I recently posted Primed for Payback, reflecting on a favorite person and story in the Bible. When I wrote it, I knew something more personal was stirring, but it needed to simmer a bit longer. I needed to check my motivation and presentation. There’s so much misguided anger and accusations in our culture right now, and I don’t want to add to it. Yet we need to remind each other what to do when something begins to build in us, and we want to retaliate or hold on to something.
Many of you have read Fractured Into Wholeness or at least know some of my story through this blog. I’ve shared what it felt like to go through a betrayal and divorce, when my thought-to-be-lifetime-partner wasn’t willing to talk about things—at first, to anyone, but as time passed, he began to put together pieces that, at least to him, rationalized what he had done. Yet he would not communicate any of his story or accusations directly to me. After all, I knew details. I knew context. And I would hold him accountable.

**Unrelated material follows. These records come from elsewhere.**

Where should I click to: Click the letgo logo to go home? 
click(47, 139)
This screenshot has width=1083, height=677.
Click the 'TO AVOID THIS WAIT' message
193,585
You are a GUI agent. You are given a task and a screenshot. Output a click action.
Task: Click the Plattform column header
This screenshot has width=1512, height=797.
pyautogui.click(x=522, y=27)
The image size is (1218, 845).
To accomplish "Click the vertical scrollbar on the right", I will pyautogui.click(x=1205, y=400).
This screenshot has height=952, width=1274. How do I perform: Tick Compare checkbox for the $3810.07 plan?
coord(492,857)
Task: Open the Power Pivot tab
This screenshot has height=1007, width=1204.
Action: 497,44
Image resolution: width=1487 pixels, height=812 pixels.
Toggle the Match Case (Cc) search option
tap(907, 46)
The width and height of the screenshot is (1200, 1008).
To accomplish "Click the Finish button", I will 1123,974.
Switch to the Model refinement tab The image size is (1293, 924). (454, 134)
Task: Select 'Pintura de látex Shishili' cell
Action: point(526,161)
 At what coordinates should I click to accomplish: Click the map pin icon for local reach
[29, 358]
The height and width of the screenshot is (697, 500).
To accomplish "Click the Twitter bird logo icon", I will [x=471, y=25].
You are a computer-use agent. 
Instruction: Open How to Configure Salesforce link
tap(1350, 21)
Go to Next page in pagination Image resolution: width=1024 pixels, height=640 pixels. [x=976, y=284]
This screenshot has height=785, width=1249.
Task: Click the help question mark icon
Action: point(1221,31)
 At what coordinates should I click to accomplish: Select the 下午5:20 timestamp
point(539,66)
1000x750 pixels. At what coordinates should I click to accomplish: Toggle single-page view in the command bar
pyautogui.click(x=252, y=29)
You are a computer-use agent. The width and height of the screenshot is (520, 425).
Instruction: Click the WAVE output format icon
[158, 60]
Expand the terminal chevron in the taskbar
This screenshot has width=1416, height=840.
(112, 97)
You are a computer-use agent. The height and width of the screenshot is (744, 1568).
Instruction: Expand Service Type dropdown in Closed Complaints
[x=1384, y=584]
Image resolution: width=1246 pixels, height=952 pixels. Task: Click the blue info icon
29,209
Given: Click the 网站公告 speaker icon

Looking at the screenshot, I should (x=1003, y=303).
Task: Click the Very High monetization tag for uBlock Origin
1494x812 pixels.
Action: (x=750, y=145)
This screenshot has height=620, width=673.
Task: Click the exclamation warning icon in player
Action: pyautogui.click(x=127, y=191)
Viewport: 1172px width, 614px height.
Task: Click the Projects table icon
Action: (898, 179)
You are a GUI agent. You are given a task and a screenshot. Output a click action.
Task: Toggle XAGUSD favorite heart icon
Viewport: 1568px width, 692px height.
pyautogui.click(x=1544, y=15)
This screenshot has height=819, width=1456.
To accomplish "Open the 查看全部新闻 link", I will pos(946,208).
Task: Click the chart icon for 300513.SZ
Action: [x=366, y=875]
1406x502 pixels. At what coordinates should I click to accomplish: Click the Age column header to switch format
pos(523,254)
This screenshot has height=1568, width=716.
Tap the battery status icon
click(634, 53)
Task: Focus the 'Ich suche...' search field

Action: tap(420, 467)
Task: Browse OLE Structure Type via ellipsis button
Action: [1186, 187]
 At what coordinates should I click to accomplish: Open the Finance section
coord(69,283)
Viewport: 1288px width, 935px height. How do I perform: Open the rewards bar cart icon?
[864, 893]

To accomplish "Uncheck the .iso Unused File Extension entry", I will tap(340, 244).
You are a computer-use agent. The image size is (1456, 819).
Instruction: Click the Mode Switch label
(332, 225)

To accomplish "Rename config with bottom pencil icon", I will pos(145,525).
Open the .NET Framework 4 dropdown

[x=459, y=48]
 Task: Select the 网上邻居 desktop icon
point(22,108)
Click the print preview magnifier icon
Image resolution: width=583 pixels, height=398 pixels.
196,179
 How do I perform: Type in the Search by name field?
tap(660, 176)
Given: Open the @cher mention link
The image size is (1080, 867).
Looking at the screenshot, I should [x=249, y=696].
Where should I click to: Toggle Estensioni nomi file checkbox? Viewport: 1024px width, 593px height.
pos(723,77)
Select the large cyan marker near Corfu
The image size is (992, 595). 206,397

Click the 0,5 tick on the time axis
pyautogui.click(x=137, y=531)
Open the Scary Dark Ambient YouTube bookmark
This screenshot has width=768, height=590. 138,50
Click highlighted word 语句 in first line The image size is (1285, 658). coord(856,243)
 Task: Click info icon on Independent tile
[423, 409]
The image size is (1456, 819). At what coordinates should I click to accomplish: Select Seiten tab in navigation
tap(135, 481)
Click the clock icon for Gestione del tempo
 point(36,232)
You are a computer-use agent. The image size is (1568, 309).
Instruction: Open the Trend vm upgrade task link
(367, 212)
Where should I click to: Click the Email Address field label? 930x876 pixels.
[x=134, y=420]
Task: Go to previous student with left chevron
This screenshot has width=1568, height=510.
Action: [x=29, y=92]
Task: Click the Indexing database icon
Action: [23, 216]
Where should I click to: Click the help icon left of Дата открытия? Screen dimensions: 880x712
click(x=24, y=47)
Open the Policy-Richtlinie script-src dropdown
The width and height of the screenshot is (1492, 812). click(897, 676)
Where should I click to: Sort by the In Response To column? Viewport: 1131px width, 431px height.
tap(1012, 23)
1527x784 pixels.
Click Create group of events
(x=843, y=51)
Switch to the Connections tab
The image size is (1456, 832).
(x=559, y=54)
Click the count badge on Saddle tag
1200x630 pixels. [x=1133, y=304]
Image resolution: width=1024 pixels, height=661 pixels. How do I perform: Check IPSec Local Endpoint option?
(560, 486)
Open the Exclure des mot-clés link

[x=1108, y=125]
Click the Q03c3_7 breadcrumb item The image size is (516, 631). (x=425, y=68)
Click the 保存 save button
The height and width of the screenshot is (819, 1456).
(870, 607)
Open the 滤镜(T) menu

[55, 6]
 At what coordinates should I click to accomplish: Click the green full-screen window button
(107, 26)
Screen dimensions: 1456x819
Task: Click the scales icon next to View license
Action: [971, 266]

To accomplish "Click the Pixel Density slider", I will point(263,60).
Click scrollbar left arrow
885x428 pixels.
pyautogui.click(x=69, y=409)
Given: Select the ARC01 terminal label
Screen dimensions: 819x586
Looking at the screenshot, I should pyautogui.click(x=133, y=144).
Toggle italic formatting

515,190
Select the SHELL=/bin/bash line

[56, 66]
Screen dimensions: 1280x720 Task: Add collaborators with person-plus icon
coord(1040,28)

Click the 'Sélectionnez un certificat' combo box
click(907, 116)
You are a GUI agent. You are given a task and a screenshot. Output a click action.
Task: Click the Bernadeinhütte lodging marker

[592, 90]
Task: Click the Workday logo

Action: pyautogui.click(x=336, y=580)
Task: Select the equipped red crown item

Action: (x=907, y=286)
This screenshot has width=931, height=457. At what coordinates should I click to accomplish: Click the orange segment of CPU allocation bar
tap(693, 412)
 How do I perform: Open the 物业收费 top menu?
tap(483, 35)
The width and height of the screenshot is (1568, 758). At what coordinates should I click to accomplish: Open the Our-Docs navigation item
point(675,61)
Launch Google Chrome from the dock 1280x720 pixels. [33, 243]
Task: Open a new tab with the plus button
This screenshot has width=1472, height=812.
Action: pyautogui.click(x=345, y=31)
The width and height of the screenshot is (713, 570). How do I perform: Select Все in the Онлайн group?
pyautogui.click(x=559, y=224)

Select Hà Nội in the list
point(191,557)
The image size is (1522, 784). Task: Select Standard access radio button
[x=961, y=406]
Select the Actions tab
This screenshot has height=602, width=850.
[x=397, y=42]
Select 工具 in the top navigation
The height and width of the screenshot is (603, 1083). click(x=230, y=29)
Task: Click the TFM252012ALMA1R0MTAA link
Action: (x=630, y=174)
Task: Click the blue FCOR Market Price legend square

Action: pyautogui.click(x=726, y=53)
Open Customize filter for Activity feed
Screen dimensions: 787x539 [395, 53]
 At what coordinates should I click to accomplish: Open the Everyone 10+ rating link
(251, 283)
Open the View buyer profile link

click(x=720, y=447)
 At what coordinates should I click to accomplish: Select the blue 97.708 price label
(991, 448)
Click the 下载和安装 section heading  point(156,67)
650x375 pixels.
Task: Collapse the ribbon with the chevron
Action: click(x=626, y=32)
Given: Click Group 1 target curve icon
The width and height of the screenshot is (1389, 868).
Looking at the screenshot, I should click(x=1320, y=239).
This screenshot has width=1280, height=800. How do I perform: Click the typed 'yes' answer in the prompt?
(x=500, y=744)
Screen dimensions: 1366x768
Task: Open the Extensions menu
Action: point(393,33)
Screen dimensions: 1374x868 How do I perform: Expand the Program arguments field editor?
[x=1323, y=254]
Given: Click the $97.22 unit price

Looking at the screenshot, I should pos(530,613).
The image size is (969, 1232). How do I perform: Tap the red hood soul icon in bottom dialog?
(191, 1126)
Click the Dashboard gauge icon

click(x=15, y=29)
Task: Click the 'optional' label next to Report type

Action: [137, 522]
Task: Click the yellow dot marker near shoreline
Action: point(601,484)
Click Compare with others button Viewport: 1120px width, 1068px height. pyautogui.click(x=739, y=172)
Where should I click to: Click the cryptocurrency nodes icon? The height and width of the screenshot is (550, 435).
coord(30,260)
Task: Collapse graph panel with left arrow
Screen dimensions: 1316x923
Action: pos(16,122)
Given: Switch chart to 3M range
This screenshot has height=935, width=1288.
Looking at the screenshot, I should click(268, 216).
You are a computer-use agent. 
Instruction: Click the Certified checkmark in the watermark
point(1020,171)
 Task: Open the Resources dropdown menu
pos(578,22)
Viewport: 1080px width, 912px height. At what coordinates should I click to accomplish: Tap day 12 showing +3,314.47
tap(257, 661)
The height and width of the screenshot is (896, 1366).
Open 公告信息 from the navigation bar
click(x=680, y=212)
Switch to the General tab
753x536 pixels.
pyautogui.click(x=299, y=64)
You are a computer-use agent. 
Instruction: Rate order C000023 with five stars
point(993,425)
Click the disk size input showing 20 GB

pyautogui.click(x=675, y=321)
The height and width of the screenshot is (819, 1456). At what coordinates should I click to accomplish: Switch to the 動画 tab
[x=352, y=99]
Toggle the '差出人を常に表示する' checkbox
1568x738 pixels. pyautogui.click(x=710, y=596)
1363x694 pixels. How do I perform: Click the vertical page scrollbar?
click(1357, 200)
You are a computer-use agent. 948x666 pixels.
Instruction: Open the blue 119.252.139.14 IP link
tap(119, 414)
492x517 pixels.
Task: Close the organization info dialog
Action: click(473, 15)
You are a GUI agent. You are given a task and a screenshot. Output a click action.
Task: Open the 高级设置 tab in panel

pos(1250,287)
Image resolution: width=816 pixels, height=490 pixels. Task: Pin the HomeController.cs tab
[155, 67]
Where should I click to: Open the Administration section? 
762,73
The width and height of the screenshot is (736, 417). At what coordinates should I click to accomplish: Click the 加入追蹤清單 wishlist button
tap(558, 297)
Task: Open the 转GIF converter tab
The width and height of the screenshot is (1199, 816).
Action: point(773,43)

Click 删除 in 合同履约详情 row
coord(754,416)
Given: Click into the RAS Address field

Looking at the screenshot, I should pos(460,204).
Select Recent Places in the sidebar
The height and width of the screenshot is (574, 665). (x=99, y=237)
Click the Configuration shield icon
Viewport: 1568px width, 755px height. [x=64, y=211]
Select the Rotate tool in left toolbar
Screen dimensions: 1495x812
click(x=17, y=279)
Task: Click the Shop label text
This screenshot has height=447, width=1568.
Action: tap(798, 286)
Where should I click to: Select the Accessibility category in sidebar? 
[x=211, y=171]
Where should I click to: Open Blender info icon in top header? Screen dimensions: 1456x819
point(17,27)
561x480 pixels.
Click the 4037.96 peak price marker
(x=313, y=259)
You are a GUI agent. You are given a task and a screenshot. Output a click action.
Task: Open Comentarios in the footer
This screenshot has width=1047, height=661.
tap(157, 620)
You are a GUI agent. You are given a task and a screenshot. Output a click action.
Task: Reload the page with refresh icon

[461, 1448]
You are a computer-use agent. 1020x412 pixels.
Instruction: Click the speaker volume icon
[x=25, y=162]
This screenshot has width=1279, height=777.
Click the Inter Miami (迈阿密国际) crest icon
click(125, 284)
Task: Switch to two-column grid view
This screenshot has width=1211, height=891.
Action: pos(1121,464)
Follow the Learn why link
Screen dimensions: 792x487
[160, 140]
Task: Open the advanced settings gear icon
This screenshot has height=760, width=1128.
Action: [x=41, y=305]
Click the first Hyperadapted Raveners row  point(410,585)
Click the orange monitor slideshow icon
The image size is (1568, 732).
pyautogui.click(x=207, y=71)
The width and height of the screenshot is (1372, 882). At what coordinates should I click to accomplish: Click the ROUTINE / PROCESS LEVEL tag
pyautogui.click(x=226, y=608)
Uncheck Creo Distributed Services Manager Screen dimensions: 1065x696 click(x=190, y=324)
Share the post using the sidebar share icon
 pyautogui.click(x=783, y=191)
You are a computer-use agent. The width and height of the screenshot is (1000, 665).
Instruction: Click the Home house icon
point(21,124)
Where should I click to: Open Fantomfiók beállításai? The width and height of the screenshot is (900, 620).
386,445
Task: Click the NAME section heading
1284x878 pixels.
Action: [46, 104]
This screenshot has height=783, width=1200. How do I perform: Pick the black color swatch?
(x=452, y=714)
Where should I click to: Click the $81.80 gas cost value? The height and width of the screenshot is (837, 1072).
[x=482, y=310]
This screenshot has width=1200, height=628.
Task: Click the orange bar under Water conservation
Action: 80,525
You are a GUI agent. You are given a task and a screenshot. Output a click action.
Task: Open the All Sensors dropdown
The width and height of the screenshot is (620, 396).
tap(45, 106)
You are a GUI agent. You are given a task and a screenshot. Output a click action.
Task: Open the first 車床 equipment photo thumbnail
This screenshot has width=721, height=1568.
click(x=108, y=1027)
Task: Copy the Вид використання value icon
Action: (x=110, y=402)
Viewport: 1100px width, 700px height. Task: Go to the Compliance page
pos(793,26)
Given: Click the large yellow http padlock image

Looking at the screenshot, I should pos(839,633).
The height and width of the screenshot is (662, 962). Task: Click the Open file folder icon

As I’d hear of ways he was misconstruing or rewriting things from the distant past, there were times I wanted to do the same. Why shouldn’t I share faults, bad decisions and habits, and other skeletons?
Because I won’t.
What good would that do? Why would I add to the pile? Doing so says something about character. That’s not who I am. It’s not who I want to become. Not to mention, the people I love are too important to hurt more than they already are. I would rather help heal than hurt. But I want to be authentic about the process, because I know people who are hurting for a variety of reasons, and resentment and unforgiveness are real emotions that can just as easily motivate lashing actions than peaceful resolution.
I’m not saying justice isn’t important. It absolutely is, but our motivation for it matters. And let’s remember: justice is beyond us. We aren’t the keepers of all things right.
The choices someone makes have consequences. In the short term, someone might build themselves up by tearing others down. They might create their own reality to make their current circle of friends support them. They might make themselves feel better. And that approach might work for the short-term. But what cancerous deterioration does it cause within? What will the lasting effects be as relationships are tainted? If you or I choose the easy, low road, we do the same damage to ourselves and others.
Listen, I get it: I get tired of choosing well. Even though it’s who I want to be, authenticity is difficult. But seeking and living truth is always worth the effort. It’s my choice (and yours) to show compassion instead of doing whatever it takes to prove a point. There is no justification for tearing other people down. If you’re on the receiving end of self-centered justification, you have options of how to respond. Respect and honesty is a better context than engaging in tactics that you have personally experienced as damaging.
You might be primed for payback, not just because of what you feel but because of what you know. That does not justify payback. Be better. Payback might give you momentary satisfaction, but the long-lasting costs are too high. Choose better—one situation, one conversation, one person at a time. I think we have a responsibility to do that for the people we love most who will have to live with the ripple effects of our choices.